> Excerpt
Frequent traveller programs – worthwhile?

I travel – a lot. Not as much as many salespeople, but enough that I’m sure I laughed harder than most at several parts of the movie “Up In The Air“, starring George Clooney – in particular at the parts poking fun at the rituals of checking in, clearing security, and so forth (the movie is worth watching, if you haven’t seen it). While I’m not even a tenth of the way to the 10 million mile threshold that is a theme in that movie, I’ve done about 20 trips and 100,000 miles of traveling per year for five years running now – about 80% business, and 20% personal.

> Given request
Render this sentence from the piece on frequent traveller programs in Spanish: "While I’m not even a tenth of the way to the 10 million mile threshold that is a theme in that movie, I’ve done about 20 trips and 100,000 miles of traveling per year for five years running now – about 80% business, and 20% personal." The records have nothing to do with this.

Data on locating visible targets:
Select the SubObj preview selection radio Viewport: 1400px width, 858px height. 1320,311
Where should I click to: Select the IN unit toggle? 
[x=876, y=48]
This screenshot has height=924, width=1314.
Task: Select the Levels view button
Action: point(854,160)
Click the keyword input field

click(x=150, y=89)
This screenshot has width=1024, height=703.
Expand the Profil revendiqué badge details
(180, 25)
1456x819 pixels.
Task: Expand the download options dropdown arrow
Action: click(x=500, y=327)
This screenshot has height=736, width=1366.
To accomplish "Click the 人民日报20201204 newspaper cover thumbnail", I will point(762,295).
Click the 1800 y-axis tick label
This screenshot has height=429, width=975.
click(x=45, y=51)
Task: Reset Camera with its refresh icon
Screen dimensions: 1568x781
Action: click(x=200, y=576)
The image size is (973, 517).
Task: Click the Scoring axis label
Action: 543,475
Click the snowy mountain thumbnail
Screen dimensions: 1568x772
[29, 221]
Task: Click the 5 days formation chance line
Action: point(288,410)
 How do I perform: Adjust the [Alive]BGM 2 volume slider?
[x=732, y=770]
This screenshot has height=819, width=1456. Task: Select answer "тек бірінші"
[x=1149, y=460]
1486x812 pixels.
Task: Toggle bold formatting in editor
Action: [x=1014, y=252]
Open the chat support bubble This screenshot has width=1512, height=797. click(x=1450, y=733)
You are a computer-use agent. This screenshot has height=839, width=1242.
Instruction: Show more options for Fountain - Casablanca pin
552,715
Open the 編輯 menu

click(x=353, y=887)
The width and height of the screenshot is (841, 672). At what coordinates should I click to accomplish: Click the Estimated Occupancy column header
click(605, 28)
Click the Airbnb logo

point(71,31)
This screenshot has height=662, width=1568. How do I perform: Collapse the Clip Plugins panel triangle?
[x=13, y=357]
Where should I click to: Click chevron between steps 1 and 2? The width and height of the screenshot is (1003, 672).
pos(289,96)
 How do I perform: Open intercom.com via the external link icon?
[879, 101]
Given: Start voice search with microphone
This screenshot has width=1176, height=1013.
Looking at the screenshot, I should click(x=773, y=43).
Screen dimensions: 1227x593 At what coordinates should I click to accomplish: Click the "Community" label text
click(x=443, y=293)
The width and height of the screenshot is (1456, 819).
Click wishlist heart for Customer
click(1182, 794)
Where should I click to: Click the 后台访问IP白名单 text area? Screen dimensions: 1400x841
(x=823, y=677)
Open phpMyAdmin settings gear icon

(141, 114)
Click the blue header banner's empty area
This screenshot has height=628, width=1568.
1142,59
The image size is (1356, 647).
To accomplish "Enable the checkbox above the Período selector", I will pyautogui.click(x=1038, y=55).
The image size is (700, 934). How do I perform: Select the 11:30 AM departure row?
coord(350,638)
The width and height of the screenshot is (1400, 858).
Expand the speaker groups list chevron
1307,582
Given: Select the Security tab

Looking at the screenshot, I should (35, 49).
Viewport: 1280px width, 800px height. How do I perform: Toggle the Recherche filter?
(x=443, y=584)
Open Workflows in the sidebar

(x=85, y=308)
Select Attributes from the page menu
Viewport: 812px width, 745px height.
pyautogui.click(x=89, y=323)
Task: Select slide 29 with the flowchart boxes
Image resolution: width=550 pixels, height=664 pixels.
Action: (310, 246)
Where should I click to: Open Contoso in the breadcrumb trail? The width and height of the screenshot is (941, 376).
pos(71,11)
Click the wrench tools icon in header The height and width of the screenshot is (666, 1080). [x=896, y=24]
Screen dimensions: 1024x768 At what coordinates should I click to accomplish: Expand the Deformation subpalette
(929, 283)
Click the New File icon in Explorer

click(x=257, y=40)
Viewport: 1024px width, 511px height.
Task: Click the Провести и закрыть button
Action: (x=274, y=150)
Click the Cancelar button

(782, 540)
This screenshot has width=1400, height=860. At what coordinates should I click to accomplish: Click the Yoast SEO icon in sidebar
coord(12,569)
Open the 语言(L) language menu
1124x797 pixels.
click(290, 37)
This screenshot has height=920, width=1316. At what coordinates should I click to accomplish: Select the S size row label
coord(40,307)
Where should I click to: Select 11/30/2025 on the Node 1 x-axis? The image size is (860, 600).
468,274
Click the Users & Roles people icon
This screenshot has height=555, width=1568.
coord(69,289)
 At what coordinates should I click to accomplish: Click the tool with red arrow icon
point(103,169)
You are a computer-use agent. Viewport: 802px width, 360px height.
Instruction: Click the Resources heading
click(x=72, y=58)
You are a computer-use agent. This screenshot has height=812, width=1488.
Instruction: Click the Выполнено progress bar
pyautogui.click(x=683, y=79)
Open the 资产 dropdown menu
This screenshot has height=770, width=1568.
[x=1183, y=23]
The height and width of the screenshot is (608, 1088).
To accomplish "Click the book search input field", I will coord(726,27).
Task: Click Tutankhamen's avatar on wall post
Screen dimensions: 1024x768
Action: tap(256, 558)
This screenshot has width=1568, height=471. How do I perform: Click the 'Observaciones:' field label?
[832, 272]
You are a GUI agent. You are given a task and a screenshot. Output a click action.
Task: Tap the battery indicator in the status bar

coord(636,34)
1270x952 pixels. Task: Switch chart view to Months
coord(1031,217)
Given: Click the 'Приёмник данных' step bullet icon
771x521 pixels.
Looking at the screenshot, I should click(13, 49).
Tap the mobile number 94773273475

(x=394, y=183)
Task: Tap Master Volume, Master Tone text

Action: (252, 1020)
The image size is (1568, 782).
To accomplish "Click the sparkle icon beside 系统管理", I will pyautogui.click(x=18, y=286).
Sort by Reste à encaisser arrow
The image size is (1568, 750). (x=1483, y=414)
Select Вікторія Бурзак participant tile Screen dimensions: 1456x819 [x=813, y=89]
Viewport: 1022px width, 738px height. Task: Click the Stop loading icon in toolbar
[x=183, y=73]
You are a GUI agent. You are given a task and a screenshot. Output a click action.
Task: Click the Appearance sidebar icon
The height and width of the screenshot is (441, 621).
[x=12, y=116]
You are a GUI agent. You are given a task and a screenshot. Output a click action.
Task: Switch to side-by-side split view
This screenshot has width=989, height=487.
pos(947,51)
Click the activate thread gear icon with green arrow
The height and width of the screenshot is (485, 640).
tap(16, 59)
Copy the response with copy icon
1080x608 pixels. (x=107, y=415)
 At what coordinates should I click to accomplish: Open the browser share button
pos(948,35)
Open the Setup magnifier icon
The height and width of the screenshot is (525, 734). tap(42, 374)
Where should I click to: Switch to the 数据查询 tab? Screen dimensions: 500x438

> Task solution
Aunque no he recorrido ni una décima parte del camino hacia el umbral de los 10 millones de millas que es un tema de esa película, llevo ya cinco años seguidos haciendo unos 20 viajes y 100.000 millas de viaje al año: alrededor de un 80 % por negocios y un 20 % por motivos personales.